Get ready to pay less for home loans
RBI move will lead to increased liquidity. Reduction of 1% in home loans will bring EMIs down by 8-10%
The Reserve Bank of India’s move to grant infrastructure status and priority sector lending to affordable housing this week will allow the real estate sector to finally access cheaper funding and ease norms for banks to raise long- ter m funds for financing affordable housing projects. This is likely to improve liquidity and make houses affordable, since a 1% reduction in housing loan interest rates could reduce EMI of a home loan borrower by 8% to 10%.

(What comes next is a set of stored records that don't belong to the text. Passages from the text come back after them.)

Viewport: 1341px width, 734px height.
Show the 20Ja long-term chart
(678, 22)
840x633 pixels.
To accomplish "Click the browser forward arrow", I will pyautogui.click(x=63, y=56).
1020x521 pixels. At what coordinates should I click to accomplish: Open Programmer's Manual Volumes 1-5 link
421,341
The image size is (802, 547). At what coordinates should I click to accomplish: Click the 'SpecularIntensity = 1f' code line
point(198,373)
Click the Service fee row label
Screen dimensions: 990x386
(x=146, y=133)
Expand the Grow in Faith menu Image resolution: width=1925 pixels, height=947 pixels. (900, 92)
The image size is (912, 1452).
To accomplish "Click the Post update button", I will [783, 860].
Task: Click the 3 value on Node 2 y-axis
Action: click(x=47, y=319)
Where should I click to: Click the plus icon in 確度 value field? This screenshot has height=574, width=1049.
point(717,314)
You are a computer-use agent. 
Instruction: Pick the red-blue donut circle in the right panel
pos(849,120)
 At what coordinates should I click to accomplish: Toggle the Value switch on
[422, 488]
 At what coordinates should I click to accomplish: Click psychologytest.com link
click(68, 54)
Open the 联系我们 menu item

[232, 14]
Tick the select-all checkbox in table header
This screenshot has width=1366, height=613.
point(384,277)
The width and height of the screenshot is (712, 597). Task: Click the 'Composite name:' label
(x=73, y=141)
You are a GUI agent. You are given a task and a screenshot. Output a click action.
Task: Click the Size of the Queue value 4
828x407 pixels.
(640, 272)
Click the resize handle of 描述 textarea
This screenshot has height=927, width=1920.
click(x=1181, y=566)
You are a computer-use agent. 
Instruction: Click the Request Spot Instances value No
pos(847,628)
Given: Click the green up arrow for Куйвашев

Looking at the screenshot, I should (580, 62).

This step, coupled with recent income tax incentives provided in Budget 2014- 15 would help boost an individual’s savings by about ₹ 1 lakh, says Neeraj Bansal, partner and head of real estate and construction, KPMG in India.
Currently, housing loans below ₹ 20 lakh have lower interest rates as they fall into priority sector lending. With the RBI step, loans of up to ₹ 50 lakh in six metropolitan cities ( housing costing up to ₹ 65 lakh) and ₹ 40 lakh in other cities (housing costing up to ₹ 50 lakh) — a major chunk of housing demand — are set to get cheaper, he adds.
According to Sanjay Dutt, executive managing director, South Asia, Cushman and Wakefield, allowing banks to raise long-term funds at cheaper rates, including through external commercial borrowing (ECB), will help developers and government agencies involved in affordable housing projects to increase the supply of housing.
“We may also see more developers launch smaller units to keep the overall ticket price within the parameters set by the RBI, including redesigning and resizing of projects that have still not been launched,” he adds.
The criteria defining affordable housing aptly covers a cross-section of lowincome and middle-income households, and reflects the intent of the government to deliver upon its commitment of ‘housing for all by 2022,’ says Brotin Banerjee, MD, Tata Housing.